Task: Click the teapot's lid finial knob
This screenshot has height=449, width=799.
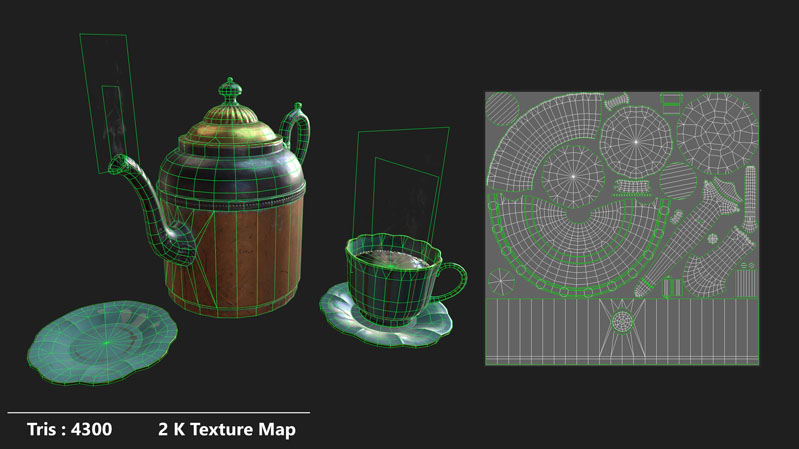Action: click(231, 90)
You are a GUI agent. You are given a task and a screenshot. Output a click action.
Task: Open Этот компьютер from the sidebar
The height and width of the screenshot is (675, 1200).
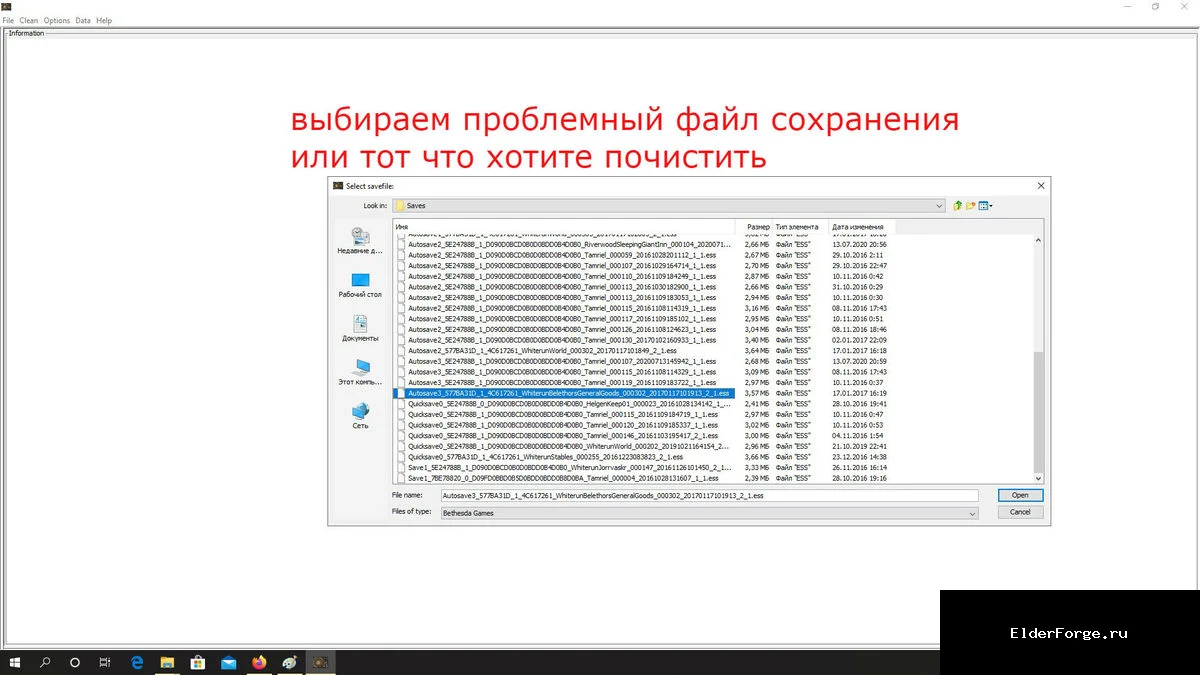click(x=360, y=369)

────────

**EXERCISE**
All lines from the one holding "Task: Open Этот компьютер from the sidebar" through the last line of the entries, and nothing else, are to be output exactly; leave out the pictures.

**YOUR SOLUTION**
Task: Open Этот компьютер from the sidebar
The height and width of the screenshot is (675, 1200).
click(x=360, y=369)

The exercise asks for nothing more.